__What you are asked to do__
Carry on the forum thread about the original performing context of Bach's Passions from the point where it stops.

# J.S Bach's Passions original performing context



## Drussell (Jun 23, 2019)

Hey, 

What do you guys think are the original performing context of the Passions and what do we gain from them and what are the disadvantages of them. 

I have identified that there are Cultural, Physical, Social, Personal and Spiritual functions, however I'm struggling to understand what we gain and what are the disadvantages of these functions in performance context. 

Any help would be much appreciated!


----------



## larold (Jul 20, 2017)

I found the same question on Quora. Here is some guy's answer:

German Lutheran Passions were a type of sacred oratorio which was traditionally performed on Good Friday. Like sacred cantatas, they were part of the liturgy of the day, generally performed in two parts, first before the sermon, and the second one after it. The most documented performance of a Passion by Bach in his lifetime happened on March 30th, 1736, when the 3rd known version (the one that has come to us) of St. Matthew’s Passion (BWV 244) was performed for Good Friday vespers service in the Thomaskirche (St. Thomas Church) of Leipzig. Normally, on even years, Passions were performed in the smaller Nikolaikirche, while Thomaskirche was the chosen place for uneven years, but St. Matthew’s Passion, with its peculiar 2-choir, 2-organ structure, was clearly destined for the two-organ Thomaskirche.
1.Good Friday vespers service usually started in the afternoon, around 15:00, with the entrance to the church and a sung hymn by choir and parishioners.

__Supplied data__
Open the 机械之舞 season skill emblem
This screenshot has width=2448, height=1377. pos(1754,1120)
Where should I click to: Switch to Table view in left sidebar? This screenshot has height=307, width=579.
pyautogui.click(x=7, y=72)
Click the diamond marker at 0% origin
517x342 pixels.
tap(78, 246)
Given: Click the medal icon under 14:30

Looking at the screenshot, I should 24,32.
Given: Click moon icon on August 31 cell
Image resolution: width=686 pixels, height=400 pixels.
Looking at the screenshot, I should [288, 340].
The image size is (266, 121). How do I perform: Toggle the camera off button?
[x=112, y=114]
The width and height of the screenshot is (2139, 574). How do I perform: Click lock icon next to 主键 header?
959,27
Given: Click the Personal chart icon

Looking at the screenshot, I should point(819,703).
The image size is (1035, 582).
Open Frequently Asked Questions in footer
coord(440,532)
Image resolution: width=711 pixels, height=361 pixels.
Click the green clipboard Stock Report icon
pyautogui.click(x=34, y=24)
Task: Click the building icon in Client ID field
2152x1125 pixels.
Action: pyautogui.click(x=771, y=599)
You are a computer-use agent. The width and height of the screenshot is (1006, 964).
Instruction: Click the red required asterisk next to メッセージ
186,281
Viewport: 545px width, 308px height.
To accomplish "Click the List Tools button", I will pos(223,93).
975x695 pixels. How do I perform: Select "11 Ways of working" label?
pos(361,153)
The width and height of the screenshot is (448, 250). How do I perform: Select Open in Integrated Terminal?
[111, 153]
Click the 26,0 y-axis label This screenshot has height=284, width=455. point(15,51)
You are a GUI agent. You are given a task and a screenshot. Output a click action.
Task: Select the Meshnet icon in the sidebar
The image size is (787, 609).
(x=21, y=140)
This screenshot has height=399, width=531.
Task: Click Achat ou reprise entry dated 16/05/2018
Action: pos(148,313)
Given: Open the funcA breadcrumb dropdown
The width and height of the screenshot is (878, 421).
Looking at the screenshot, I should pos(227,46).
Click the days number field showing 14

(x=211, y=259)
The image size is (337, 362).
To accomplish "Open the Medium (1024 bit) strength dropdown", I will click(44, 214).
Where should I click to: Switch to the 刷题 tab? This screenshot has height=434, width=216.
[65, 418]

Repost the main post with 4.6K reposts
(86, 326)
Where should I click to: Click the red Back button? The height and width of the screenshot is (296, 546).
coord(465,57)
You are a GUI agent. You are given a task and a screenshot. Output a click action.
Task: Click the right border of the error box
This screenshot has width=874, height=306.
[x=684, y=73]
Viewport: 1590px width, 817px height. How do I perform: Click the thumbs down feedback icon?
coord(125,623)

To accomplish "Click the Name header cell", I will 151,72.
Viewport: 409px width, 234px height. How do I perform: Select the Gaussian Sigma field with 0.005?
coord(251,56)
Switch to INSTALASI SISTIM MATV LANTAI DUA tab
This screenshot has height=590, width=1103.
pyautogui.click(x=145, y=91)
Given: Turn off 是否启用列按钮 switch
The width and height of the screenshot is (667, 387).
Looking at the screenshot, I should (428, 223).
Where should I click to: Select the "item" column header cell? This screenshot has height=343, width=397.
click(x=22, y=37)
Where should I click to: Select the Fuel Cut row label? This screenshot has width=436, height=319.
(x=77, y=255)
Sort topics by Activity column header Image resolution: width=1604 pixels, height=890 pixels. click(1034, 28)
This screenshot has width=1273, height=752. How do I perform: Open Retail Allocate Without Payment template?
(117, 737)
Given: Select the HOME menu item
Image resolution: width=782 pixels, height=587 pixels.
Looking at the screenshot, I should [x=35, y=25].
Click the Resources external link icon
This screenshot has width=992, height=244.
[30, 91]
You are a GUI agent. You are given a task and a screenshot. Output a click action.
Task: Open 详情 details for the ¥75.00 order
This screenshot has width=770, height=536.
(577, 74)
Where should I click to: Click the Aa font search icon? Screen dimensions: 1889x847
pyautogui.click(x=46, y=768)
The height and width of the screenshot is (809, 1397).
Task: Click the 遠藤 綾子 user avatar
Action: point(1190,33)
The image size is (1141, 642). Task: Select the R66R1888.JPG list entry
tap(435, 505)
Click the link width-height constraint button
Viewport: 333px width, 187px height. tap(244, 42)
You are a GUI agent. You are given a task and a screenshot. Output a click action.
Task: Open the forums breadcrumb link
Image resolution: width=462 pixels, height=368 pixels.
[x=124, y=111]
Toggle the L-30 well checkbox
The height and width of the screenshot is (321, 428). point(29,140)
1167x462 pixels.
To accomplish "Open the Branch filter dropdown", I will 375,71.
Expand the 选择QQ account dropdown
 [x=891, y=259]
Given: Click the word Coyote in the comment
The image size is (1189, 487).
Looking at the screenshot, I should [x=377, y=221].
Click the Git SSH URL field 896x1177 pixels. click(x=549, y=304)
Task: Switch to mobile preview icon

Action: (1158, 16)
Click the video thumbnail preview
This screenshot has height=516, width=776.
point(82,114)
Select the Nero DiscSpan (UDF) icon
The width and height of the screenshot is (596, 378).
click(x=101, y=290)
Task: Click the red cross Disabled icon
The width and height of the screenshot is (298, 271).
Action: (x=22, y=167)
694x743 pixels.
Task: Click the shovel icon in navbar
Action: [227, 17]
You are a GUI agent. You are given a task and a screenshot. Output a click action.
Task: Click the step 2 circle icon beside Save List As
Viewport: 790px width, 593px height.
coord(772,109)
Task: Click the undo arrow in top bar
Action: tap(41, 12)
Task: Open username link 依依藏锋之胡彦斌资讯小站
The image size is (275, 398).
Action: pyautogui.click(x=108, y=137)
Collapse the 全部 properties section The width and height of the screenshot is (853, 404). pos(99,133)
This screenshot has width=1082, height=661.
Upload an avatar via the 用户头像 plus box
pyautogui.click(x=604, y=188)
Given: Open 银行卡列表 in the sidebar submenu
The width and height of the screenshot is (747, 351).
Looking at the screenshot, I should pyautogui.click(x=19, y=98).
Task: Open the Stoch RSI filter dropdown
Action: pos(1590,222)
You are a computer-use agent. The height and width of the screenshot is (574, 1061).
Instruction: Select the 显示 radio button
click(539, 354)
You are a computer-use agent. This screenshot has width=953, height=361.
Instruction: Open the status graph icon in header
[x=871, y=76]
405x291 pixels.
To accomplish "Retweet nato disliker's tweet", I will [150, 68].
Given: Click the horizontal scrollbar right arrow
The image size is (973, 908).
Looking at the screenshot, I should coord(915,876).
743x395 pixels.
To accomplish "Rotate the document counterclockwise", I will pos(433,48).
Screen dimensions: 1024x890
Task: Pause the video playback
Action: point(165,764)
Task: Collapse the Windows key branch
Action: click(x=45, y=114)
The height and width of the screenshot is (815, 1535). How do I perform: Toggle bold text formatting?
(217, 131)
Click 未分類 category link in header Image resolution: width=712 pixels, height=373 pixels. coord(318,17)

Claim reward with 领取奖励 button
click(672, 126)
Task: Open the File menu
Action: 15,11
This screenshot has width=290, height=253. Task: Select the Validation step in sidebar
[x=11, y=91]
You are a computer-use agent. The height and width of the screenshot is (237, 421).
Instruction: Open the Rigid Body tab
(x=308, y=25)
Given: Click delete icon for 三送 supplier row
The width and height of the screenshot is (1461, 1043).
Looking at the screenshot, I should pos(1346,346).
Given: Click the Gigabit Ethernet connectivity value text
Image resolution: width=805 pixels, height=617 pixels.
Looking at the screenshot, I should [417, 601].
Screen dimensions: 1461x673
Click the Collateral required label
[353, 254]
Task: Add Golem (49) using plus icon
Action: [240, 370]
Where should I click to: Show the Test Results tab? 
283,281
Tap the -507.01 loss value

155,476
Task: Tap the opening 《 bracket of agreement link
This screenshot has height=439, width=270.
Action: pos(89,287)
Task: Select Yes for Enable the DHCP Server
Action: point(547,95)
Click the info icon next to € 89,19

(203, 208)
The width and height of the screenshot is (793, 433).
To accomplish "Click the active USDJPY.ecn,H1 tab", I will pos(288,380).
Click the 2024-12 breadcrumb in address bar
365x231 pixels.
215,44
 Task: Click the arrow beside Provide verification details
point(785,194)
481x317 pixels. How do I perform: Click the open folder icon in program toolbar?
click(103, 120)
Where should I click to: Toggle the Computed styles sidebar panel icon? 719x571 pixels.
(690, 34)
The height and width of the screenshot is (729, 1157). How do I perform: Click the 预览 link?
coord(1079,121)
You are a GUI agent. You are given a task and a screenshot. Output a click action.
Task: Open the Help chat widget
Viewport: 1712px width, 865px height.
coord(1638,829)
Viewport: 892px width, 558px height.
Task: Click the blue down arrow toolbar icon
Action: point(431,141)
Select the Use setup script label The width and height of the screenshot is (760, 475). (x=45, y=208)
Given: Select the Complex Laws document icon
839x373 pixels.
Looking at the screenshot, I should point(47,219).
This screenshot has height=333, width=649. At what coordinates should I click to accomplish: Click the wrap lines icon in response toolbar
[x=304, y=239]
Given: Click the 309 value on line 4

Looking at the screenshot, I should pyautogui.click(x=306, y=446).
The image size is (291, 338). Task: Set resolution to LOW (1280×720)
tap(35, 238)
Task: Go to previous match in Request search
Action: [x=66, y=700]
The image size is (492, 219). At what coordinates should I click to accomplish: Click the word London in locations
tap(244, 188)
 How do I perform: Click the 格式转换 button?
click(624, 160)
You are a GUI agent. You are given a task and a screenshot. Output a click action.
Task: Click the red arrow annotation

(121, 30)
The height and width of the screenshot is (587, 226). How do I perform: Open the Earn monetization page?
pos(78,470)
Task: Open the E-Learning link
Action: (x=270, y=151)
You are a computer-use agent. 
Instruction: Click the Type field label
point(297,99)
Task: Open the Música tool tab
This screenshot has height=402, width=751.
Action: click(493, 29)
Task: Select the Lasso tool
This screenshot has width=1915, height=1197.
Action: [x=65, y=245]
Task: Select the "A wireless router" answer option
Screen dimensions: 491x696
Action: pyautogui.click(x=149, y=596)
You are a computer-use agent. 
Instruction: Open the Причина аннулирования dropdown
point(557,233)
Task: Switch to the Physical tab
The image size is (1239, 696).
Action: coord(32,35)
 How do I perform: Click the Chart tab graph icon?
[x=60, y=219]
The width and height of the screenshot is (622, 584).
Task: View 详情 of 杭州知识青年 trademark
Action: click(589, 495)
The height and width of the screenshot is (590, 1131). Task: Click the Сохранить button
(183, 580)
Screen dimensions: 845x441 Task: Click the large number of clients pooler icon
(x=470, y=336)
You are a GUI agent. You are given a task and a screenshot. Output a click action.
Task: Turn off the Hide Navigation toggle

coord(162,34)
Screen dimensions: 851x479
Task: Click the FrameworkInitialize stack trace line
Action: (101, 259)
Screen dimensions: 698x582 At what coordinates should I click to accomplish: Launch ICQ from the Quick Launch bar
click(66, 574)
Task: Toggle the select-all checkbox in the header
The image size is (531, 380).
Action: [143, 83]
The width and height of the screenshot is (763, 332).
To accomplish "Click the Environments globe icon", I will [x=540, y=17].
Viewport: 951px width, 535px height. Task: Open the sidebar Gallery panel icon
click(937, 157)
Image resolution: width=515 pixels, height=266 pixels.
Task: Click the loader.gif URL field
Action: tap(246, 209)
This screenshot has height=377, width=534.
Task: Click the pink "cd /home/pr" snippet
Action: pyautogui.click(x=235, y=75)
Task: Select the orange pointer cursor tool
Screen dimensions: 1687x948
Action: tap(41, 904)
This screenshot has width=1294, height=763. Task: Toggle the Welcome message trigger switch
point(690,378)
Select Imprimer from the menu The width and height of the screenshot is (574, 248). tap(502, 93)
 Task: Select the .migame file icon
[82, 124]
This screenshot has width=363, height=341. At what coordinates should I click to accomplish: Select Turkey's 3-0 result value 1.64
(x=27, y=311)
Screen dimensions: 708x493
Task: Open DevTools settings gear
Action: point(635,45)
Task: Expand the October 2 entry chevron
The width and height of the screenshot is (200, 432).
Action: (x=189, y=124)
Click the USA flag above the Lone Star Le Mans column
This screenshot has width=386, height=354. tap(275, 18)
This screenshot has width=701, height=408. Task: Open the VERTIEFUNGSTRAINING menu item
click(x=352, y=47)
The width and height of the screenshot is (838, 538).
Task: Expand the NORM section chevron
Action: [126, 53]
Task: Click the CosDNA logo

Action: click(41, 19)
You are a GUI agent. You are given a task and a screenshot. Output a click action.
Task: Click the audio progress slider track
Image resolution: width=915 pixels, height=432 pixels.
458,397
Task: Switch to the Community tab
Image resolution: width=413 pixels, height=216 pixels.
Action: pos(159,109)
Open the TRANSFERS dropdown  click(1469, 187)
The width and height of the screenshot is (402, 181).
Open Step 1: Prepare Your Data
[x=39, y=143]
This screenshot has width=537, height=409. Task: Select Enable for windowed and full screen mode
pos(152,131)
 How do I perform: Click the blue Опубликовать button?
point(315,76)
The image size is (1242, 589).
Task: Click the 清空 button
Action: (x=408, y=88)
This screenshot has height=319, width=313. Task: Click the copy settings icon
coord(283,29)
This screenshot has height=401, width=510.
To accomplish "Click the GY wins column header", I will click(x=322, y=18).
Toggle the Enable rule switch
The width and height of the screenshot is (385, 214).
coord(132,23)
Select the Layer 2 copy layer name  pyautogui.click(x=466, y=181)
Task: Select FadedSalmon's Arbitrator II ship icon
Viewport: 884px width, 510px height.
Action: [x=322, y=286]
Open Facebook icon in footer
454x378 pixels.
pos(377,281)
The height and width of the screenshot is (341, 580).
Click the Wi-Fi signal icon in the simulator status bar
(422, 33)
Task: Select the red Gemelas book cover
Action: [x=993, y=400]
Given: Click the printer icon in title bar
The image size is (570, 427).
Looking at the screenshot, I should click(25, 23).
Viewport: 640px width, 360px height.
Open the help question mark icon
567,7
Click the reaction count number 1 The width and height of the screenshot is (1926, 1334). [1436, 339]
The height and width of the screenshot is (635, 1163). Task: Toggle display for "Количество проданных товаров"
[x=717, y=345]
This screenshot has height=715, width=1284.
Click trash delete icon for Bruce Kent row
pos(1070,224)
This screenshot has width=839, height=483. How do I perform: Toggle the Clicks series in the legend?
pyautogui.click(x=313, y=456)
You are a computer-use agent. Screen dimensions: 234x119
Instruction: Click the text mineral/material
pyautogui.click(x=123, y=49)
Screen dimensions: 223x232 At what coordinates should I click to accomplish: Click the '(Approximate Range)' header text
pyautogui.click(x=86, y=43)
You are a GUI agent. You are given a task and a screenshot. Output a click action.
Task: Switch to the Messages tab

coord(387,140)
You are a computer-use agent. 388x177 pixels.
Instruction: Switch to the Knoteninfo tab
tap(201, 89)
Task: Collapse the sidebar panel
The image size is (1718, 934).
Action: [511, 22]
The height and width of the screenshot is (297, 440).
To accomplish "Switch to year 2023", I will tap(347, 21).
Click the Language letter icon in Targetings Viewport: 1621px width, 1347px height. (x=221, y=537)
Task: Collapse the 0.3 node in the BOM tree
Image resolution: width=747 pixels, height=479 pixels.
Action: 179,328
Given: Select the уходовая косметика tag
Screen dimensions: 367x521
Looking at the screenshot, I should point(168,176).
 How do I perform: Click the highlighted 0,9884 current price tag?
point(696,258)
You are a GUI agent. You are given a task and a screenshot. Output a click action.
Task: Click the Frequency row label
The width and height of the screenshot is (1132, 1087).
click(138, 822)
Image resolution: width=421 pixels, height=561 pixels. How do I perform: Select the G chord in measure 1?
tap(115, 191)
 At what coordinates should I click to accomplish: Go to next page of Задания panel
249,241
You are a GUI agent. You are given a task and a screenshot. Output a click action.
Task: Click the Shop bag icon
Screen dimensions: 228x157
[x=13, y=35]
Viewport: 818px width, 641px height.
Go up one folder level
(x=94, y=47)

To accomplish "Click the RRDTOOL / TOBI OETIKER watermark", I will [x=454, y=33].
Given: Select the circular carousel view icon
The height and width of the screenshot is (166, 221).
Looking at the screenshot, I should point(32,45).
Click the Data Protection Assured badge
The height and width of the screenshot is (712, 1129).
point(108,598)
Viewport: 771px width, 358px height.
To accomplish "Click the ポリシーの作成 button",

__Exercise answer__
2.After that, the first part of the Passion was performed.
3.It was followed by choral songs, the reciting of Lord’s Prayer, and a sermon lasting around an hour, this time about Christ’s passion and death and its meaning for believers.
4.After the blessing, the second part of the Passion was performed.
5.It followed a latin motet, usually some old piece of Renaissance poliphony.
6.Finally, there were other hymns, a collect, a blessing, and the dismissal of attendants singing the Lutheran chorale “Nun danket alle Gott” (“Now let us all give thanks to God”).

All in all, it lasted about five hours, so it ended late at evening.


----------



## wkasimer (Jun 5, 2017)

Drussell said:


> Hey,
> 
> What do you guys think are the original performing context of the Passions and what do we gain from them and what are the disadvantages of them.
> 
> ...


Are you writing a paper about this subject?


----------



## DavidA (Dec 14, 2012)

I'd recommend you read 'Music in the Castle of Heaven' by John Elliot Gardiner


----------



## RICK RIEKERT (Oct 9, 2017)

If you'd like a scholar's perspective written with the non-specialist in mind try reading _Hearing Bach's Passions _ by Daniel Melamed. The author addresses how the people of Leipzig in Bach's time would have heard his Passions through examining the liturgical conditions and practices of the time. Among other things, Melamed examines what we learn from the _Entwurff_, Bach's famous memorandum of 1730 in which he outlined what was necessary for the performance of the church music he was responsible for.

A question at the center of Melamed's book is: is it possible to hear old music as it was heard when composed? The answer Melamed gives is, "No." We would be wise nonetheless to make ourselves aware of ways in which modern performance practice differs from Bach's time in execution and understanding--that is, the performers and instrumentals as well as the significance of the experience for the intended audience and the conventions of performance. As Melamed rightly points out, Bach's Passions are enjoyed by audiences today, not so much because these works are "timeless" or "transcendent," or that they have kept their meaning over time, rather because they are able to draw new listeners and mean _something_ for new audiences.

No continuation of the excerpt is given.